### Data supplied
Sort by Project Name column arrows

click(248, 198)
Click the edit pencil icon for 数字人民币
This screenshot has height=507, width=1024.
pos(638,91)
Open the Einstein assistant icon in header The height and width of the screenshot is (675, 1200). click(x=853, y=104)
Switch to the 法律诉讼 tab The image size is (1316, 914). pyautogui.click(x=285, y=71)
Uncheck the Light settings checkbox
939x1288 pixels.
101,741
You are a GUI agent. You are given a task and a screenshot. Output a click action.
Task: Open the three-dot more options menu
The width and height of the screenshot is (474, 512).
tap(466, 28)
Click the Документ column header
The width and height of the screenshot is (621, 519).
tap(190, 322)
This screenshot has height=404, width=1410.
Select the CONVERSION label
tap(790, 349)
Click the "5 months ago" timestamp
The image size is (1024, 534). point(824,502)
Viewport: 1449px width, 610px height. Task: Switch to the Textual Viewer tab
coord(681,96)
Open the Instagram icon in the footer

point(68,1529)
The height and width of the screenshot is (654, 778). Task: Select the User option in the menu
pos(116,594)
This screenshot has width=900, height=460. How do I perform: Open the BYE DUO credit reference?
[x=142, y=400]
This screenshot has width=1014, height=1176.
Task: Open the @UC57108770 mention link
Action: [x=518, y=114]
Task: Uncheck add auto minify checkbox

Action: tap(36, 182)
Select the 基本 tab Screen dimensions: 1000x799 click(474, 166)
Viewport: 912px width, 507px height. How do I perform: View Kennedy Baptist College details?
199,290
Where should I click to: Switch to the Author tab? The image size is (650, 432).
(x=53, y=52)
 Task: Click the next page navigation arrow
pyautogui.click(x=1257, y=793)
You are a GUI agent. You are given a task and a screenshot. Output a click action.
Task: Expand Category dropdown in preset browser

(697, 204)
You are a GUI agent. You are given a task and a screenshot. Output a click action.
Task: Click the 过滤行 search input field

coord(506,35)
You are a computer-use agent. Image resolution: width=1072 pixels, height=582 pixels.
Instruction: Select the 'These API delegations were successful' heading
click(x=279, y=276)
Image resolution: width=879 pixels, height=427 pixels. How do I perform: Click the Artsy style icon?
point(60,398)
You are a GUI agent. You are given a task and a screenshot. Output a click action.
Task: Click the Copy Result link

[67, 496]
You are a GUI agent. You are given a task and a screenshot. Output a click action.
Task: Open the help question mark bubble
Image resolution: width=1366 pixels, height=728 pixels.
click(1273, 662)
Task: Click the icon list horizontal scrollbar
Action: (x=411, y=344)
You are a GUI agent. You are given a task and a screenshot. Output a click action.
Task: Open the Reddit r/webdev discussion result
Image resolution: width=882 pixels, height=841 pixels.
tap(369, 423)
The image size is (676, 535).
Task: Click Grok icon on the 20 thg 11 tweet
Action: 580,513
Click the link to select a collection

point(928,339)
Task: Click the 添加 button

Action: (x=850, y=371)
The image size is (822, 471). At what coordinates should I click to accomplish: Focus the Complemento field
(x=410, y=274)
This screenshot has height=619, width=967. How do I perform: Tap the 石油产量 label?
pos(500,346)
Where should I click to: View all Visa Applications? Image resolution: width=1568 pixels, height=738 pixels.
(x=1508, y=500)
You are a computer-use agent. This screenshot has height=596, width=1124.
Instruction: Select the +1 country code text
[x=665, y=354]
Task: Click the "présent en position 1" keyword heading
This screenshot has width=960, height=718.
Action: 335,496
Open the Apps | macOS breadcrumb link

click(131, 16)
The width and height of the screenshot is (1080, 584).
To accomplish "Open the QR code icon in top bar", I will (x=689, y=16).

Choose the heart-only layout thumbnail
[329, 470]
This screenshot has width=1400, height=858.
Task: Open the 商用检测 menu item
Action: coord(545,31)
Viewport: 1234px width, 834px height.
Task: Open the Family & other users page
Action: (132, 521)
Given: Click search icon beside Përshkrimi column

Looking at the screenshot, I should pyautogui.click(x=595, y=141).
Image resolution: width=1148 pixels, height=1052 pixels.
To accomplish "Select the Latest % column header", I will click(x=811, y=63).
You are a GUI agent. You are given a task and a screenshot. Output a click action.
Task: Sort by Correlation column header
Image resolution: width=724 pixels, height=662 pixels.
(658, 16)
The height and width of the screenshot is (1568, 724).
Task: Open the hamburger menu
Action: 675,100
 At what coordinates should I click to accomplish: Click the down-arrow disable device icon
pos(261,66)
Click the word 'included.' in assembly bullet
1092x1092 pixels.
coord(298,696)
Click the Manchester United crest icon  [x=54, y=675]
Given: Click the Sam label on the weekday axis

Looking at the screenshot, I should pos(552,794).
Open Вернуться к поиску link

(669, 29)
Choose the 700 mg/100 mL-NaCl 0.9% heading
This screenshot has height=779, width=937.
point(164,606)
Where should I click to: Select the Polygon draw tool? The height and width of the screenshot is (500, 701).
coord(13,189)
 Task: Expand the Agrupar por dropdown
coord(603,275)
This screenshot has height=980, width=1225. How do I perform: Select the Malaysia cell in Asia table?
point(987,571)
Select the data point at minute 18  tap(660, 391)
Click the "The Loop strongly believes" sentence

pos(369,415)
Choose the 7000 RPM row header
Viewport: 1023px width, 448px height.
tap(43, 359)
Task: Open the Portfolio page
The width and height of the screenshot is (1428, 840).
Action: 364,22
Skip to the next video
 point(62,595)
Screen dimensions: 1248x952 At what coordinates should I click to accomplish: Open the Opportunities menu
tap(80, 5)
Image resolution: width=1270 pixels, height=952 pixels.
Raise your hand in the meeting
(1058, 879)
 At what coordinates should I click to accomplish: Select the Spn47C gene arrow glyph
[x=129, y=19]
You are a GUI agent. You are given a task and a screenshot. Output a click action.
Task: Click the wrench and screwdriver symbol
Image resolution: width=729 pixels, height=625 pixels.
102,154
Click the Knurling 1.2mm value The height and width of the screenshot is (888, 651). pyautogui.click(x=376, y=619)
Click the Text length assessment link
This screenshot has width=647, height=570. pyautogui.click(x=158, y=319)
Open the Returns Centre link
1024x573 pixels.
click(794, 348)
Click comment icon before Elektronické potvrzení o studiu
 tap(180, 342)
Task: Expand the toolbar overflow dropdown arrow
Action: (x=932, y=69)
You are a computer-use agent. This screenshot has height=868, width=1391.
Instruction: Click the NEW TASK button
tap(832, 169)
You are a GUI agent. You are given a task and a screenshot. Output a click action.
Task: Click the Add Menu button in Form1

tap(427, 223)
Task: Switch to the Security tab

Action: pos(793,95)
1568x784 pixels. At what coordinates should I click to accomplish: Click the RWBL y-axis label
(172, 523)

### What to do
With no additions or omissions, transcribe every record.

### Solution for this task
Sort by Project Name column arrows

click(248, 198)
Click the edit pencil icon for 数字人民币
This screenshot has height=507, width=1024.
pos(638,91)
Open the Einstein assistant icon in header The height and width of the screenshot is (675, 1200). click(x=853, y=104)
Switch to the 法律诉讼 tab The image size is (1316, 914). pyautogui.click(x=285, y=71)
Uncheck the Light settings checkbox
939x1288 pixels.
101,741
You are a GUI agent. You are given a task and a screenshot. Output a click action.
Task: Open the three-dot more options menu
The width and height of the screenshot is (474, 512).
tap(466, 28)
Click the Документ column header
The width and height of the screenshot is (621, 519).
tap(190, 322)
This screenshot has height=404, width=1410.
Select the CONVERSION label
tap(790, 349)
Click the "5 months ago" timestamp
The image size is (1024, 534). point(824,502)
Viewport: 1449px width, 610px height. Task: Switch to the Textual Viewer tab
coord(681,96)
Open the Instagram icon in the footer

point(68,1529)
The height and width of the screenshot is (654, 778). Task: Select the User option in the menu
pos(116,594)
This screenshot has width=900, height=460. How do I perform: Open the BYE DUO credit reference?
[x=142, y=400]
This screenshot has width=1014, height=1176.
Task: Open the @UC57108770 mention link
Action: [x=518, y=114]
Task: Uncheck add auto minify checkbox

Action: tap(36, 182)
Select the 基本 tab Screen dimensions: 1000x799 click(474, 166)
Viewport: 912px width, 507px height. How do I perform: View Kennedy Baptist College details?
199,290
Where should I click to: Switch to the Author tab? The image size is (650, 432).
(x=53, y=52)
 Task: Click the next page navigation arrow
pyautogui.click(x=1257, y=793)
You are a GUI agent. You are given a task and a screenshot. Output a click action.
Task: Expand Category dropdown in preset browser

(697, 204)
You are a GUI agent. You are given a task and a screenshot. Output a click action.
Task: Click the 过滤行 search input field

coord(506,35)
You are a computer-use agent. Image resolution: width=1072 pixels, height=582 pixels.
Instruction: Select the 'These API delegations were successful' heading
click(x=279, y=276)
Image resolution: width=879 pixels, height=427 pixels. How do I perform: Click the Artsy style icon?
point(60,398)
You are a GUI agent. You are given a task and a screenshot. Output a click action.
Task: Click the Copy Result link

[67, 496]
You are a GUI agent. You are given a task and a screenshot. Output a click action.
Task: Open the help question mark bubble
Image resolution: width=1366 pixels, height=728 pixels.
click(1273, 662)
Task: Click the icon list horizontal scrollbar
Action: (x=411, y=344)
You are a GUI agent. You are given a task and a screenshot. Output a click action.
Task: Open the Reddit r/webdev discussion result
Image resolution: width=882 pixels, height=841 pixels.
tap(369, 423)
The image size is (676, 535).
Task: Click Grok icon on the 20 thg 11 tweet
Action: 580,513
Click the link to select a collection

point(928,339)
Task: Click the 添加 button

Action: (x=850, y=371)
The image size is (822, 471). At what coordinates should I click to accomplish: Focus the Complemento field
(x=410, y=274)
This screenshot has height=619, width=967. How do I perform: Tap the 石油产量 label?
pos(500,346)
Where should I click to: View all Visa Applications? Image resolution: width=1568 pixels, height=738 pixels.
(x=1508, y=500)
You are a computer-use agent. This screenshot has height=596, width=1124.
Instruction: Select the +1 country code text
[x=665, y=354]
Task: Click the "présent en position 1" keyword heading
This screenshot has width=960, height=718.
Action: 335,496
Open the Apps | macOS breadcrumb link

click(131, 16)
The width and height of the screenshot is (1080, 584).
To accomplish "Open the QR code icon in top bar", I will (x=689, y=16).

Choose the heart-only layout thumbnail
[329, 470]
This screenshot has width=1400, height=858.
Task: Open the 商用检测 menu item
Action: coord(545,31)
Viewport: 1234px width, 834px height.
Task: Open the Family & other users page
Action: (132, 521)
Given: Click search icon beside Përshkrimi column

Looking at the screenshot, I should pyautogui.click(x=595, y=141).
Image resolution: width=1148 pixels, height=1052 pixels.
To accomplish "Select the Latest % column header", I will click(x=811, y=63).
You are a GUI agent. You are given a task and a screenshot. Output a click action.
Task: Sort by Correlation column header
Image resolution: width=724 pixels, height=662 pixels.
(658, 16)
The height and width of the screenshot is (1568, 724).
Task: Open the hamburger menu
Action: 675,100
 At what coordinates should I click to accomplish: Click the down-arrow disable device icon
pos(261,66)
Click the word 'included.' in assembly bullet
1092x1092 pixels.
coord(298,696)
Click the Manchester United crest icon  [x=54, y=675]
Given: Click the Sam label on the weekday axis

Looking at the screenshot, I should pos(552,794).
Open Вернуться к поиску link

(669, 29)
Choose the 700 mg/100 mL-NaCl 0.9% heading
This screenshot has height=779, width=937.
point(164,606)
Where should I click to: Select the Polygon draw tool? The height and width of the screenshot is (500, 701).
coord(13,189)
 Task: Expand the Agrupar por dropdown
coord(603,275)
This screenshot has height=980, width=1225. How do I perform: Select the Malaysia cell in Asia table?
point(987,571)
Select the data point at minute 18  tap(660, 391)
Click the "The Loop strongly believes" sentence

pos(369,415)
Choose the 7000 RPM row header
Viewport: 1023px width, 448px height.
tap(43, 359)
Task: Open the Portfolio page
The width and height of the screenshot is (1428, 840).
Action: 364,22
Skip to the next video
 point(62,595)
Screen dimensions: 1248x952 At what coordinates should I click to accomplish: Open the Opportunities menu
tap(80, 5)
Image resolution: width=1270 pixels, height=952 pixels.
Raise your hand in the meeting
(1058, 879)
 At what coordinates should I click to accomplish: Select the Spn47C gene arrow glyph
[x=129, y=19]
You are a GUI agent. You are given a task and a screenshot. Output a click action.
Task: Click the wrench and screwdriver symbol
Image resolution: width=729 pixels, height=625 pixels.
102,154
Click the Knurling 1.2mm value The height and width of the screenshot is (888, 651). pyautogui.click(x=376, y=619)
Click the Text length assessment link
This screenshot has width=647, height=570. pyautogui.click(x=158, y=319)
Open the Returns Centre link
1024x573 pixels.
click(794, 348)
Click comment icon before Elektronické potvrzení o studiu
 tap(180, 342)
Task: Expand the toolbar overflow dropdown arrow
Action: (x=932, y=69)
You are a computer-use agent. This screenshot has height=868, width=1391.
Instruction: Click the NEW TASK button
tap(832, 169)
You are a GUI agent. You are given a task and a screenshot. Output a click action.
Task: Click the Add Menu button in Form1

tap(427, 223)
Task: Switch to the Security tab

Action: pos(793,95)
1568x784 pixels. At what coordinates should I click to accomplish: Click the RWBL y-axis label
(172, 523)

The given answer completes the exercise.